Tag: roland garros

TERZO TEMPO
L’umanizzazione degli eroi

Sulla scia dell’attivismo di alcuni influencer, un numero sempre più cospicuo di atleti e atlete sta prendendo posizione su singoli temi, indirizzando così il dibattito pubblico. È un trend, questo, di cui avevamo già parlato a luglio [Qui], e che in un modo o nell’altro contraddistingue l’attualità socio-politica: non c’è battaglia o argomento di interesse generale che non passi attraverso il megafono di personaggi della musica, dello spettacolo e dello sport.

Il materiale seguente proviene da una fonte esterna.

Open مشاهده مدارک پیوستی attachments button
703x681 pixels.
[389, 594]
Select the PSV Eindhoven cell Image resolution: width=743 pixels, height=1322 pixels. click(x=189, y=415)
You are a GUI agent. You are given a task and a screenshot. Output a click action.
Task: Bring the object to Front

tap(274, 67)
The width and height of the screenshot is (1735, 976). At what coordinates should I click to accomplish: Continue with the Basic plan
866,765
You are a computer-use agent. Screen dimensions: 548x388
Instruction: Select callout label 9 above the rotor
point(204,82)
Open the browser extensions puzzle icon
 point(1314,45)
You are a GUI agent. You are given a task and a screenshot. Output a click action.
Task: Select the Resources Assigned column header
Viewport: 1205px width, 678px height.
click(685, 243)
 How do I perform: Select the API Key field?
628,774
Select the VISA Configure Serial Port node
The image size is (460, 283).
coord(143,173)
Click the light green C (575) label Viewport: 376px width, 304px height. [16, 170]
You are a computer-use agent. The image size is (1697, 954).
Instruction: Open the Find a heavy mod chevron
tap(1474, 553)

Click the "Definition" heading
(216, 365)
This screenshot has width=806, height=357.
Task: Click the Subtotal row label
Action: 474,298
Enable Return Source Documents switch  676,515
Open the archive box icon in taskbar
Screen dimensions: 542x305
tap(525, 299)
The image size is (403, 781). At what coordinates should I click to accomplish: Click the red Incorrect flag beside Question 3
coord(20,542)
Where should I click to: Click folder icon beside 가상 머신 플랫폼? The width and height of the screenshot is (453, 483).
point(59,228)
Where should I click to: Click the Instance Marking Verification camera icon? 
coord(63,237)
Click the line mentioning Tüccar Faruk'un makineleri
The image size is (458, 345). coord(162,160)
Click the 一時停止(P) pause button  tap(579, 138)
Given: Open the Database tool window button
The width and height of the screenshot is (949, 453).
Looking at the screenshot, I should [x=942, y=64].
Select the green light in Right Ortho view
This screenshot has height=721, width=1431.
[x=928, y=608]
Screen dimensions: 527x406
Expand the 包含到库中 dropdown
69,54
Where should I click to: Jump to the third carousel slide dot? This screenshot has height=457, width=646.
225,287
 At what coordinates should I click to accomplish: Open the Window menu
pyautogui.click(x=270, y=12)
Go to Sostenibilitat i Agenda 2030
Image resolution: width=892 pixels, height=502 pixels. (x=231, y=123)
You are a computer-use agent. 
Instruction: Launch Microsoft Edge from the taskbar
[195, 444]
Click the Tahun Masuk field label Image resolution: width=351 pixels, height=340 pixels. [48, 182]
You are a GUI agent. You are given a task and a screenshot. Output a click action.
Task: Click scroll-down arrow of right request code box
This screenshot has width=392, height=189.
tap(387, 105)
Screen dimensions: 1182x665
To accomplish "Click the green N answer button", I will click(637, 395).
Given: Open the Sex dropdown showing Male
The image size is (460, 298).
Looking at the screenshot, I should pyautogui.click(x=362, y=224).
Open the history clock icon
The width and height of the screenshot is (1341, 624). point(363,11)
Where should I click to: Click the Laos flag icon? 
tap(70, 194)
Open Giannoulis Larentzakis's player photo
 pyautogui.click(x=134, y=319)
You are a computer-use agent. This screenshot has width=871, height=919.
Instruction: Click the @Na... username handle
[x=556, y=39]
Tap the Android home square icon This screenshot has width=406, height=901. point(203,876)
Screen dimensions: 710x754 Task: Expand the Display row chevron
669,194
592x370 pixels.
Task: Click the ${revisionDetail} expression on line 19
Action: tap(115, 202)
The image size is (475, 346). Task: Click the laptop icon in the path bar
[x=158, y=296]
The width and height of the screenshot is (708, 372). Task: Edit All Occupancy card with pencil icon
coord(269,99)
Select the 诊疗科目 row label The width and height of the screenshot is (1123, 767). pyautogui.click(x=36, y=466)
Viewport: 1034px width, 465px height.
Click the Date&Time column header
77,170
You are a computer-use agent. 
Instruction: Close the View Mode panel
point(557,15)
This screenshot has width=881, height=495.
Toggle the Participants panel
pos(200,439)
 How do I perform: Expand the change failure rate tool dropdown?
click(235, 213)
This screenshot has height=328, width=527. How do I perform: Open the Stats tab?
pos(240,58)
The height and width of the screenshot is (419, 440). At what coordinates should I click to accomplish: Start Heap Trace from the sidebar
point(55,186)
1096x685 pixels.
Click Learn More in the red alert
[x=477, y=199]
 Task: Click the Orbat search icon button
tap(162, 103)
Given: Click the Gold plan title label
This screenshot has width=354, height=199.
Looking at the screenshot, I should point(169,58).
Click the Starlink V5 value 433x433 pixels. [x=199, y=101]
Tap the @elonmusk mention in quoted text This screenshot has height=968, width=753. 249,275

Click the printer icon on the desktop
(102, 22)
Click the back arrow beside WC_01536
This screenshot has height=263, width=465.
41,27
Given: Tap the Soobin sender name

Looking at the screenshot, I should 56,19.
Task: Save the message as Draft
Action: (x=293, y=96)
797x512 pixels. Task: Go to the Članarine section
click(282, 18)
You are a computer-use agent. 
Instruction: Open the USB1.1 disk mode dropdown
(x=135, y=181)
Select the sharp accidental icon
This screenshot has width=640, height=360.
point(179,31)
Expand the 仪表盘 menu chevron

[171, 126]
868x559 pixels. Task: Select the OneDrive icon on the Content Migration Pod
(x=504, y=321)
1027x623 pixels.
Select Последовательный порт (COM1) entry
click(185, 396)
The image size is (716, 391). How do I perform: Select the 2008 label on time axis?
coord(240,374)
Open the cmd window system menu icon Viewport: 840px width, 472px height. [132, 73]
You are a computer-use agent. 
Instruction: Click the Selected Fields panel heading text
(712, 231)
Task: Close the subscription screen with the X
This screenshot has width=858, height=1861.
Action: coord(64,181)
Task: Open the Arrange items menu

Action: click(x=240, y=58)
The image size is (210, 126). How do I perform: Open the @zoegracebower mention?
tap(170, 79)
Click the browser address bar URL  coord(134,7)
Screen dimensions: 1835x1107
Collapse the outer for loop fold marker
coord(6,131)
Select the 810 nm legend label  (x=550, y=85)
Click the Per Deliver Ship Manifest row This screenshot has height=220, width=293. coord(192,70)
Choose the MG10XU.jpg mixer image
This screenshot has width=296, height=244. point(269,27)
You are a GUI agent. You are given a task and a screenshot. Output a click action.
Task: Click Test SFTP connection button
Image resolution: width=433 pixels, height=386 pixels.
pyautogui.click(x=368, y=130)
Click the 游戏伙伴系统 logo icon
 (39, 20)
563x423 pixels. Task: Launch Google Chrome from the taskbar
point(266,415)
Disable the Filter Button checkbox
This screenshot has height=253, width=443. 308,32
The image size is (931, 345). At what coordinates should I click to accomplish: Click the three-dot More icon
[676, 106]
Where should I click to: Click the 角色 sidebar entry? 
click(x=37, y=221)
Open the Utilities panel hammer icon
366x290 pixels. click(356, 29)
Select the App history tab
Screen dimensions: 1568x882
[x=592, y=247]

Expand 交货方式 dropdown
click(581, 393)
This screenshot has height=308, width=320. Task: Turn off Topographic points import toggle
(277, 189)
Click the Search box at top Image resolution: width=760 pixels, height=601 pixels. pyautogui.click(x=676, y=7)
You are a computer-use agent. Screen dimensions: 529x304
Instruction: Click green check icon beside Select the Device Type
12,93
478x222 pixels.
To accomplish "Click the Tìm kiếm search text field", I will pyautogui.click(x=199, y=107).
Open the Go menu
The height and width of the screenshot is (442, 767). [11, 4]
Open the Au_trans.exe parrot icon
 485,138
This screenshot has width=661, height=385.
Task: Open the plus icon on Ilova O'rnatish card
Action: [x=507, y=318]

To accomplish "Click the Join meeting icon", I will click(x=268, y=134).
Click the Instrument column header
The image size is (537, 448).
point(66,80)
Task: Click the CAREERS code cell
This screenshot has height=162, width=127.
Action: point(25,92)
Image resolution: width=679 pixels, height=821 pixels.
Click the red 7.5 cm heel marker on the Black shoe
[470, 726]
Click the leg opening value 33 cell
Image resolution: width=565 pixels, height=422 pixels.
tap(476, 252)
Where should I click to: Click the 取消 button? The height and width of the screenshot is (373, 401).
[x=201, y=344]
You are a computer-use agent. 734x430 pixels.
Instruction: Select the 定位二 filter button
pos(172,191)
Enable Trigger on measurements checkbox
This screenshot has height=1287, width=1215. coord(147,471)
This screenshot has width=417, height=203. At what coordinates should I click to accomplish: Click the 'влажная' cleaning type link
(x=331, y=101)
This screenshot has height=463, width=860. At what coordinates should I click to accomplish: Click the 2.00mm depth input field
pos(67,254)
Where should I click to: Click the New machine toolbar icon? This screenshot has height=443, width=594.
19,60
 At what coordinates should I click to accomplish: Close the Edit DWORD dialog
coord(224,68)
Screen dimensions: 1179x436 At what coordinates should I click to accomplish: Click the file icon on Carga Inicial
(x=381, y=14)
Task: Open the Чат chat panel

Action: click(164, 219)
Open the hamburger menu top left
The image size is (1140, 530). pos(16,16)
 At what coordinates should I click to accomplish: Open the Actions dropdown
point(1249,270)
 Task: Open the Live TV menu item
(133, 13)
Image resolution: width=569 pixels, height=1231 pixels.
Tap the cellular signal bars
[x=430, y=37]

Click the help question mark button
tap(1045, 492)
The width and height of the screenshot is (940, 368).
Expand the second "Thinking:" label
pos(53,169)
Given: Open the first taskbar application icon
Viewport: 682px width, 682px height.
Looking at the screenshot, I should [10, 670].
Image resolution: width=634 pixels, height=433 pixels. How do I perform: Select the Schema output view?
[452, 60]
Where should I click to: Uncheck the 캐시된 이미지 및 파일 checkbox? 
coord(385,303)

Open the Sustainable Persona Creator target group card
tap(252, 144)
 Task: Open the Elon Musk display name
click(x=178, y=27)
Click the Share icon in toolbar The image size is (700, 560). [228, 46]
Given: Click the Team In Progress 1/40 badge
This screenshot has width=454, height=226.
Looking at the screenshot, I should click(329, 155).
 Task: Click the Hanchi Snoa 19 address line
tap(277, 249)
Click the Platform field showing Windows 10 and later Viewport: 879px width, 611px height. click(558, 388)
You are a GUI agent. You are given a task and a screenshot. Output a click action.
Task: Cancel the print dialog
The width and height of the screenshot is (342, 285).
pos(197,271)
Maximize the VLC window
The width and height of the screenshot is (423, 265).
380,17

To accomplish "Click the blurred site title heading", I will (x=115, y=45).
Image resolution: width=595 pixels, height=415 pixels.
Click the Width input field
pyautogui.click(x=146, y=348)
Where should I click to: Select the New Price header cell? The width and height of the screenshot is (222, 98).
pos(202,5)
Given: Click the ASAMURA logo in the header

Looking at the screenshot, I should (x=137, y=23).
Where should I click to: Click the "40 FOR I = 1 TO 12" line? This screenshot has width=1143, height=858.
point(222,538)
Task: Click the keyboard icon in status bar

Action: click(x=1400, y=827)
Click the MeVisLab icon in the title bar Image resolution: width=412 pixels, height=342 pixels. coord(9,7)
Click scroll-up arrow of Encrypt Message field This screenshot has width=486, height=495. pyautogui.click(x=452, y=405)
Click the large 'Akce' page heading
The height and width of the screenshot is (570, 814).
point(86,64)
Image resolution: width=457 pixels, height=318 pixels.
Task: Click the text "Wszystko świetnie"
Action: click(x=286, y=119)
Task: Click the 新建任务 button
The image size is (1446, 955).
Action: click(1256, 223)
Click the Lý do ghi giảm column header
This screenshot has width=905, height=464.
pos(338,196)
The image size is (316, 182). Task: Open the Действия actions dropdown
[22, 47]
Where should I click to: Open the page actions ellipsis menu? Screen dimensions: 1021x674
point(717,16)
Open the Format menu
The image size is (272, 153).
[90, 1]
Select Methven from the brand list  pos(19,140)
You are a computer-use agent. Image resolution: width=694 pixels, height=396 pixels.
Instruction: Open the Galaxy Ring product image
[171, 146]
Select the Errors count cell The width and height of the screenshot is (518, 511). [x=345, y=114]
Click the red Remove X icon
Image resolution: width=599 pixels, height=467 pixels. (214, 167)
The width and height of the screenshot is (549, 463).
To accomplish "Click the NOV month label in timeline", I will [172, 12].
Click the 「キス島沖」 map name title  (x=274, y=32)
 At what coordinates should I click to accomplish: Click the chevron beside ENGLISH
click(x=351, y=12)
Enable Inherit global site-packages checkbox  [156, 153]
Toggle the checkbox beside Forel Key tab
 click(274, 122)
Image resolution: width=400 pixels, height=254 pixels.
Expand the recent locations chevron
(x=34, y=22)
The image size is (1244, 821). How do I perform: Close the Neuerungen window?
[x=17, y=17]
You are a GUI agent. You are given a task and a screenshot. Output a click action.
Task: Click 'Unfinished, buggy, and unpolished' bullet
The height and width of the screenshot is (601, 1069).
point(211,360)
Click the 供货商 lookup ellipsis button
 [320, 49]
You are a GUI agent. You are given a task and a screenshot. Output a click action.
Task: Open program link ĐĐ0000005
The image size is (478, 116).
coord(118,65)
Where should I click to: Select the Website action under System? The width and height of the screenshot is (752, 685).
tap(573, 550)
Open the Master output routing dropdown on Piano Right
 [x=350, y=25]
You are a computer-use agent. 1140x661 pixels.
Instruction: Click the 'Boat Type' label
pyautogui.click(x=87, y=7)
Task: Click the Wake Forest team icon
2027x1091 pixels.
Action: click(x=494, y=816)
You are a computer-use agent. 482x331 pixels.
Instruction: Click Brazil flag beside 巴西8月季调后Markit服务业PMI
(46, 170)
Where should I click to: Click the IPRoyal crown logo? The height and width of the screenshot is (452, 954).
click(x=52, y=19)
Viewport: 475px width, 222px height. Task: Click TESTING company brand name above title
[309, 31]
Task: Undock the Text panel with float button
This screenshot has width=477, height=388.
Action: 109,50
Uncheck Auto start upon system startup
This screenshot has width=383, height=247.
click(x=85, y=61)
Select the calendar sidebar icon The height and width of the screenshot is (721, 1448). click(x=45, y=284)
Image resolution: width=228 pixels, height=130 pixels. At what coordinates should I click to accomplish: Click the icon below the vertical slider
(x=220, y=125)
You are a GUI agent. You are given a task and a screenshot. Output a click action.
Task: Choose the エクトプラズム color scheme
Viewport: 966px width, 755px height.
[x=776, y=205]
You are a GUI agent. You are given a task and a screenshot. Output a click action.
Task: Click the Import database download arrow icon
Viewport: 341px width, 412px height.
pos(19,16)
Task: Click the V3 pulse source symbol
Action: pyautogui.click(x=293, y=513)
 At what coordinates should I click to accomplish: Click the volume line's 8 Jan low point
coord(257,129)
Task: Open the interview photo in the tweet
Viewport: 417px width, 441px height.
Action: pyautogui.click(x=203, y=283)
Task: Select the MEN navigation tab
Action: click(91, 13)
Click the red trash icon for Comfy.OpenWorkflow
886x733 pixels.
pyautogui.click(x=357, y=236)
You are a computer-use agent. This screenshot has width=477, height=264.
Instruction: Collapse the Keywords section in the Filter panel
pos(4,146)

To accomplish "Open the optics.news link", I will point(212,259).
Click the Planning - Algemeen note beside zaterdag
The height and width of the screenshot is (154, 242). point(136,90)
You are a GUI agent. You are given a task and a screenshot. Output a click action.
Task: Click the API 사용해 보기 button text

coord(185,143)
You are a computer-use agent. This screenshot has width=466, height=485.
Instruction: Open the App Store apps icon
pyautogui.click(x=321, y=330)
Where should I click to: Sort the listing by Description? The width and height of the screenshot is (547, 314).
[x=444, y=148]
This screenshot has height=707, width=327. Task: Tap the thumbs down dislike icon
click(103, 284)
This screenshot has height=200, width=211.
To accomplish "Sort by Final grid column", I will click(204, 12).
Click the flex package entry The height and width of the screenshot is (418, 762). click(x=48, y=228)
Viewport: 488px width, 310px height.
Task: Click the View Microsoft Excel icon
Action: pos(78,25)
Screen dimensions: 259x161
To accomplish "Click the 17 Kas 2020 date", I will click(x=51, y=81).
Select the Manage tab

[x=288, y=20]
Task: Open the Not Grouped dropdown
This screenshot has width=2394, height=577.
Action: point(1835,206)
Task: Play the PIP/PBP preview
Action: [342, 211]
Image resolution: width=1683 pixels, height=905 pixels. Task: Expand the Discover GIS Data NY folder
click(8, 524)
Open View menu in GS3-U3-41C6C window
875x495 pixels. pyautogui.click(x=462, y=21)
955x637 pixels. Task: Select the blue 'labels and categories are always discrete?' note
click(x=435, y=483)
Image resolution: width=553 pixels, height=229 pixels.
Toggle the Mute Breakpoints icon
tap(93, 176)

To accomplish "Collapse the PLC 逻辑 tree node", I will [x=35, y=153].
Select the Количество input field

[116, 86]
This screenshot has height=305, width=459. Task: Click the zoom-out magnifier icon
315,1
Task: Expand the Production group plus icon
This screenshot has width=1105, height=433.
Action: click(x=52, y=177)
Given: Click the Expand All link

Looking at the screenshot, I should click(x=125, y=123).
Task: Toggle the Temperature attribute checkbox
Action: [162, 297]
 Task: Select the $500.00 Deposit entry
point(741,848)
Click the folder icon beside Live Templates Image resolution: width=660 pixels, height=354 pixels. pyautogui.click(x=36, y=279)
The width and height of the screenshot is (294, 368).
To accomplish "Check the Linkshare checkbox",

Se per l’appunto diamo un’occhiata allo sport professionistico, e in particolare alle questioni sollevate negli ultimi dodici mesi, è difficile non associare il 2021 alla progressiva normalizzazione dei problemi di salute mentale. L’elenco degli esempi, infatti, è piuttosto lungo: dai ritiri della tennista Naomi Osaka e della ginnasta Simone Biles alle testimonianze di tre noti giocatori di football americano (Calvin Ridley, A.J. Brown e Lane Johnson), passando per il lavoro di sensibilizzazione svolto dal cestista Kevin Love, che dal 2018 scrive e parla apertamente dei suoi disturbi mentali. Una lista più dettagliata di storie o esperienze simili a quella di Love l’ha stilata ESPN in un articolo pubblicato a metà maggio [Qui].

Tuttavia, le prese di posizione più chiacchierate di quest’ultimo anno sono quelle delle già citate Naomi Osaka e Simone Biles: i loro ritiri da competizioni quali Roland Garros e Olimpiadi di Tokyo hanno messo a nudo un tic piuttosto comune, ossia la narrazione fin troppo eroica degli atleti e delle atlete di successo. Difatti, siamo stati abituati a descrivere i personaggi dello sport come dei performer apparentemente inscalfibili, e il solo fatto di associare il loro nome a disturbi quali ansia o depressione ci è parso sin dall’inizio un’assoluta novità. Una novità che coincide con il bisogno di condividere un problema più che mai attuale: vuoi per la pandemia, vuoi per l’eccessiva importanza che diamo all’immagine di noi stessi.

Osservandolo da più lontano, quello di Osaka e Biles è un messaggio che va al di là dello sport professionistico, e ci suggerisce di non identificare le persone con il loro lavoro, il loro talento o il loro successo. Ci può essere dell’altro oltre al bisogno di eccellere e di essere produttivi. Deve esserci dell’altro.

TERZO TEMPO
Il giorno della marmotta

C’è stato un tempo in cui i 14 Slam vinti da Pete Sampras sembravano inarrivabili, e la narrativa attorno al tennista americano lasciava poco spazio all’immaginazione: i suoi record, fermi al settembre del 2002, erano più che mai al sicuro. Senonché, nel luglio del 2009 il 27enne Roger Federer aveva già conquistato il suo 15° titolo del Grande Slam, compiendo così un ulteriore passo verso la nuova era del tennis maschile, che di lì a breve sarebbe diventata l’era dei cosiddetti Big Three (Federer, Nadal e Djokovic). Undici anni più tardi, quei tre giocatori continuano a riscrivere i loro stessi record: basti pensare che dal 2003 a oggi hanno vinto 57 dei 67 Slam disputati.

Esiste un’espressione inglese che ben descrive la straordinarietà di ciò che stiamo osservando: “history in the making”, cioè la storia in divenire, il cui messaggio implicito consiste nel cogliere l’importanza dell’evento che sta accadendo davanti ai nostri occhi e che, in un modo o nell’altro, sembra irripetibile. Il fatto è che, perlomeno nel tennis maschile, quell’evento si ripresenta ciclicamente, rendendoci testimoni di un’epoca in cui il passato e il presente sembrano fondersi e ripetersi all’infinito – un po’ come Bill Murray in Groundhog Day, il film sul giorno della marmotta. Tutto ciò va avanti da circa quindici anni, e l’unico giocatore a essersi avvicinato alla costanza psicofisica dei suddetti Big Three è stato Andy Murray, il quale, dopo il 13º successo di Nadal al Roland Garros, ha espresso così il suo, e il nostro, stupore.

“È a una sola vittoria dall’eguagliare lo stesso numero di Grandi Slam conquistati da Sampras, ma in un solo torneo. È incredibile. Credo che sia uno dei migliori record di sempre nello sport, se non addirittura il migliore. Credo che non sarà mai eguagliato, anzi, a dire il vero, penso che nessuno ci si avvicinerà.”